Ilmu Sosbud dan Agama. Sumber ilustrasi: PEXELS

Perspektif teori Liberalisme :

Isu utama yang diangkat oleh kaum liberalisme adalah masalah yang muncul dalam mencapai perdamaian dan kerja sama internasional yang abadi, dengan berbagai metode yang dapat berkontribusi menyelesaikan masalah tersebut. Liberalisme pada dasarnya menekankan pada kemakmuran dan stabilitas nasional, yang percaya bahwa manusia pada dasarnya adalah makhluk sosial yang bisa diajak bekerjasama satu sama lain. Ada tiga hal yang mendasar dari Ideologi Liberalisme yakni Kehidupan, Kebebasan dan Hak Milik (Life, Liberty and Property). 

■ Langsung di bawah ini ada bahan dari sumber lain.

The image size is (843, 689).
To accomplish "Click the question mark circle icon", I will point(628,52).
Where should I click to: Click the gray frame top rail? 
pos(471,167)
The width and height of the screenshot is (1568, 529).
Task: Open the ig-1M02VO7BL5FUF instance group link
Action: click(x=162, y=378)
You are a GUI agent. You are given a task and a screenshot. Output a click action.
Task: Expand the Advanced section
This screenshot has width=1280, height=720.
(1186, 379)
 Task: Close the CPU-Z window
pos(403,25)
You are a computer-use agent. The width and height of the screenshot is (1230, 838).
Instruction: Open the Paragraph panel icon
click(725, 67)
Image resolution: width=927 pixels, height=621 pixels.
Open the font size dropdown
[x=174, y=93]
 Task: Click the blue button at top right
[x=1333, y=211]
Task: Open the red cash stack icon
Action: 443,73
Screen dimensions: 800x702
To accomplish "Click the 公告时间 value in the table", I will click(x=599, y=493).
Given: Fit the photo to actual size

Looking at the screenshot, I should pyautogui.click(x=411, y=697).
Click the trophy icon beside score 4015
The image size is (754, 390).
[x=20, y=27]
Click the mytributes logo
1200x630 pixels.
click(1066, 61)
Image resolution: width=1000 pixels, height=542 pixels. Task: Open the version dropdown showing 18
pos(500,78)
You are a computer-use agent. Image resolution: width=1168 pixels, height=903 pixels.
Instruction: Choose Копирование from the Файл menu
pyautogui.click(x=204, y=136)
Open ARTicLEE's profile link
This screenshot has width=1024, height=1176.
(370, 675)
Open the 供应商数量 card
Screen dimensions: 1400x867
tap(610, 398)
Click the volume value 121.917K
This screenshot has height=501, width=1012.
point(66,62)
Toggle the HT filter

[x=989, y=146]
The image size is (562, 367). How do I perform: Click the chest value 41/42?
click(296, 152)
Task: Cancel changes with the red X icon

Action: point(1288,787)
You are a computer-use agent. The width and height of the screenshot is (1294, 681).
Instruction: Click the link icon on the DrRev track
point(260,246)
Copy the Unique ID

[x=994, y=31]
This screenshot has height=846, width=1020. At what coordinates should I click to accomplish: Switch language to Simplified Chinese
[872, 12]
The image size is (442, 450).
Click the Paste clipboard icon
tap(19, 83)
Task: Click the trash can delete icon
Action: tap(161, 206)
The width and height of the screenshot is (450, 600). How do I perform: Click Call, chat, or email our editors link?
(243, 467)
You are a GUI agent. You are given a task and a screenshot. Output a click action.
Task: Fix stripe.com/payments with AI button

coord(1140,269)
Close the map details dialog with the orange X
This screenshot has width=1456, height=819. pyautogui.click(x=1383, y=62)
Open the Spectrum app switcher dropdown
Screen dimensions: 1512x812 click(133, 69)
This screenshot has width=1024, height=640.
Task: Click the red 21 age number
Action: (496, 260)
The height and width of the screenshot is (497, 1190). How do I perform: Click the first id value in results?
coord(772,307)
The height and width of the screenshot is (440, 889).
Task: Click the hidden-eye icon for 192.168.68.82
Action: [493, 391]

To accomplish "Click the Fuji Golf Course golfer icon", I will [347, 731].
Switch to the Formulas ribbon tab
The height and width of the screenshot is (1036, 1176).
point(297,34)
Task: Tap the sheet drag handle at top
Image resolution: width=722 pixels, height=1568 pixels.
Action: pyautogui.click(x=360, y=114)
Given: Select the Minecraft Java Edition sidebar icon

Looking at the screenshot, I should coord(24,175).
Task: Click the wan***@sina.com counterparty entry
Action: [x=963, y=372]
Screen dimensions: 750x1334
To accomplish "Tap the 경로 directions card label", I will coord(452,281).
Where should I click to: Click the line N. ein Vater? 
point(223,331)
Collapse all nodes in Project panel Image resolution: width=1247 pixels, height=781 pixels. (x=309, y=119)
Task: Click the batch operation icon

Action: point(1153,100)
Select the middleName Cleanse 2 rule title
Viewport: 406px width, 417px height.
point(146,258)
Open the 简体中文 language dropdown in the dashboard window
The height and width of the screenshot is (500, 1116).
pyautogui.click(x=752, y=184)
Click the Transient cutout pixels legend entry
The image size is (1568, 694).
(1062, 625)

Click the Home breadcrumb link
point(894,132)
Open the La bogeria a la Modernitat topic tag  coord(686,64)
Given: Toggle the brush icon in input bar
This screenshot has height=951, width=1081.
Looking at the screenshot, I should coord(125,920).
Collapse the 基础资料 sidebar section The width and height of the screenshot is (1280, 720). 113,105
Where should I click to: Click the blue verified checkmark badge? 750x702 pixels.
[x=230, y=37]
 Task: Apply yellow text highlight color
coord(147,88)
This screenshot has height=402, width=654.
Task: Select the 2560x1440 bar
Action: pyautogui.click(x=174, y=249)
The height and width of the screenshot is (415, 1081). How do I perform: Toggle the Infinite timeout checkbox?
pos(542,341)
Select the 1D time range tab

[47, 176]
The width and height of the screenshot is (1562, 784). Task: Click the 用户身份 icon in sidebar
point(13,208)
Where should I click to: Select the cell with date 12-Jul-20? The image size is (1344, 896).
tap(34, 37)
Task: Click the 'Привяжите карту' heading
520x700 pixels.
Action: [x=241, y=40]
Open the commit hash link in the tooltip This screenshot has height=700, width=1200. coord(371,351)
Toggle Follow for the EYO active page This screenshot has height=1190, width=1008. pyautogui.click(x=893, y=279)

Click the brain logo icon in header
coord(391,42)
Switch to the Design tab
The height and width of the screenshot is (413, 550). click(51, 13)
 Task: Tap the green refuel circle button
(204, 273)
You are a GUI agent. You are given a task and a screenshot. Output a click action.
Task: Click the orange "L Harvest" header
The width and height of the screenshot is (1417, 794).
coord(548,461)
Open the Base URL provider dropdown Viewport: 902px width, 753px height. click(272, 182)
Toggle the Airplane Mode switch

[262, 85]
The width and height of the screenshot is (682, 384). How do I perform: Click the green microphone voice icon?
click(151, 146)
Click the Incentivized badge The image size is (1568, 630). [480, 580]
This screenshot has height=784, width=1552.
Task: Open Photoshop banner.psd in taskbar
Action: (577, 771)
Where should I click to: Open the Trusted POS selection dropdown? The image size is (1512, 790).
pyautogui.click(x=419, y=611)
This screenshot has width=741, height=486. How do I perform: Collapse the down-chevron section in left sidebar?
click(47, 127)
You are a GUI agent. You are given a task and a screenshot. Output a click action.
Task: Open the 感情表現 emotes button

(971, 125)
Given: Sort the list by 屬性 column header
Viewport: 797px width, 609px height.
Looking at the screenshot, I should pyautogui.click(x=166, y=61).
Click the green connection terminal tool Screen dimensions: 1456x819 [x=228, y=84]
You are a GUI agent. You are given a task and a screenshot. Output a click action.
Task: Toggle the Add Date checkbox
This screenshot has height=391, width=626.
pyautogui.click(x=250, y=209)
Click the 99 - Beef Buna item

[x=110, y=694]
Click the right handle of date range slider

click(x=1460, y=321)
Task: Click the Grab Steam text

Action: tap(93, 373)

Ada nilai-nilai pokok yang bersumber dari tiga nilai dasar Liberalisme tersebut yakni; manusia mempunyai kesempatan yang sama, di dalam segala bidang kehidupan baik politik, sosial, ekonomi dan kebudayaan. Namun karena kualitas manusia yang berbeda-beda, sehingga dalam menggunakan persamaan kesempatan itu akan berlainan tergantung kepada kemampuannya masing-masing. Terlepas dari itu semua, hal ini (persamaan kesempatan) adalah suatu nilai yang mutlak dari demokrasi.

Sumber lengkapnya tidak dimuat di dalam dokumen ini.